First, we need to figure out the total magnifying power of the microscope. The problem gives us the angular size of the tiny object when viewed by the naked eye and when viewed through the microscope. The total angular magnification (let's call it $M$) is simply the ratio of these two angular sizes.
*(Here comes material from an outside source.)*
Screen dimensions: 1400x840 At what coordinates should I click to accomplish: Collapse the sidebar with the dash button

We'll use the absolute value for the angular size from the microscope because the negative sign just tells us the image is upside down.

1. **Calculate the total angular magnification (M):**
* Angular size by naked eye ($\theta_{naked}$) = $5.2 \times 10^{-5}$ rad
* Angular size by microscope ($\theta_{microscope}$) = $8.8 \times 10^{-3}$ rad (we use the positive value)
* $M = \frac{\theta_{microscope}}{\theta_{naked}} = \frac{8.8 \times 10^{-3}}{5.2 \times 10^{-5}}$
* To make this calculation easier, we can rewrite the numbers: $M = \frac{880 \times 10^{-5}}{5.2 \times 10^{-5}} = \frac{880}{5.2}$
* Let's get rid of the decimal: $M = \frac{8800}{52}$
* We can simplify this fraction by dividing both by 4: $M = \frac{2200}{13}$. This is our total magnification.
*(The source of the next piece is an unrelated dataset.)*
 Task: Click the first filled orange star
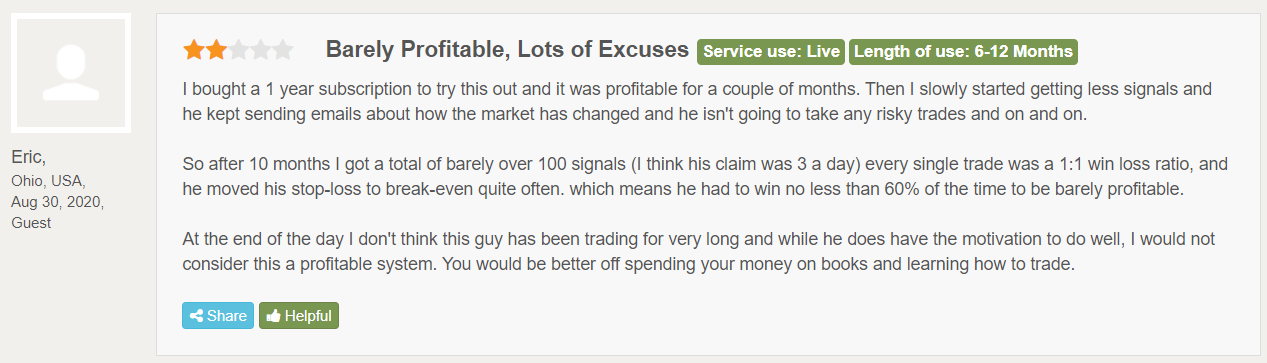click(x=193, y=49)
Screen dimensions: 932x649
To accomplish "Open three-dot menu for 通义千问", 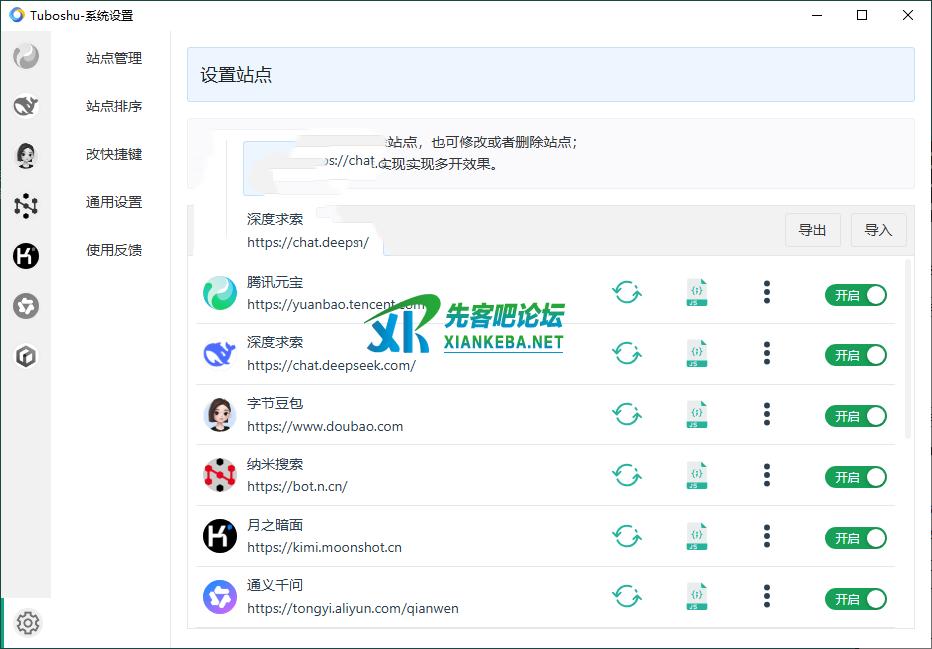I will pyautogui.click(x=767, y=598).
2. **Use the compound microscope magnification formula:**
The total angular magnification ($M$) of a compound microscope is approximately given by the formula:
$M = \left(\frac{L}{f_o}\right) \times \left(\frac{D}{f_e}\right)$
Where:
* $L$ is the distance between the objective and the eyepiece (also called the tube length), which is $16 \mathrm{cm}$.
* $f_o$ is the focal length of the objective lens, which is $2.6 \mathrm{cm}$.
* $D$ is the near point of the naked eye, which is $25 \mathrm{cm}$.
* $f_e$ is the focal length of the eyepiece, which is what we need to find!

3. **Plug in the values and solve for $f_e$:**
* $\frac{2200}{13} = \left(\frac{16 \mathrm{cm}}{2.6 \mathrm{cm}}\right) \times \left(\frac{25 \mathrm{cm}}{f_e}\right)$
* Let's simplify the first part: $\frac{16}{2.6} = \frac{160}{26} = \frac{80}{13}$
* So, our equation becomes: $\frac{2200}{13} = \left(\frac{80}{13}\right) \times \left(\frac{25}{f_e}\right)$
* We can multiply both sides by 13 to get rid of the denominator:
$2200 = 80 \times \frac{25}{f_e}$
* Now, multiply $80 \times 25$: $80 \times 25 = 2000$
* So, $2200 = \frac{2000}{f_e}$
* To find $f_e$, we can swap $f_e$ and $2200$:
$f_e = \frac{2000}{2200}$
* Simplify the fraction by dividing both by 200:
$f_e = \frac{20}{22} = \frac{10}{11} \mathrm{cm}$

The focal length of the eyepiece is $\frac{10}{11} \mathrm{cm}$, which is approximately $0.909 \mathrm{cm}$ (we can round it to $0.91 \mathrm{cm}$).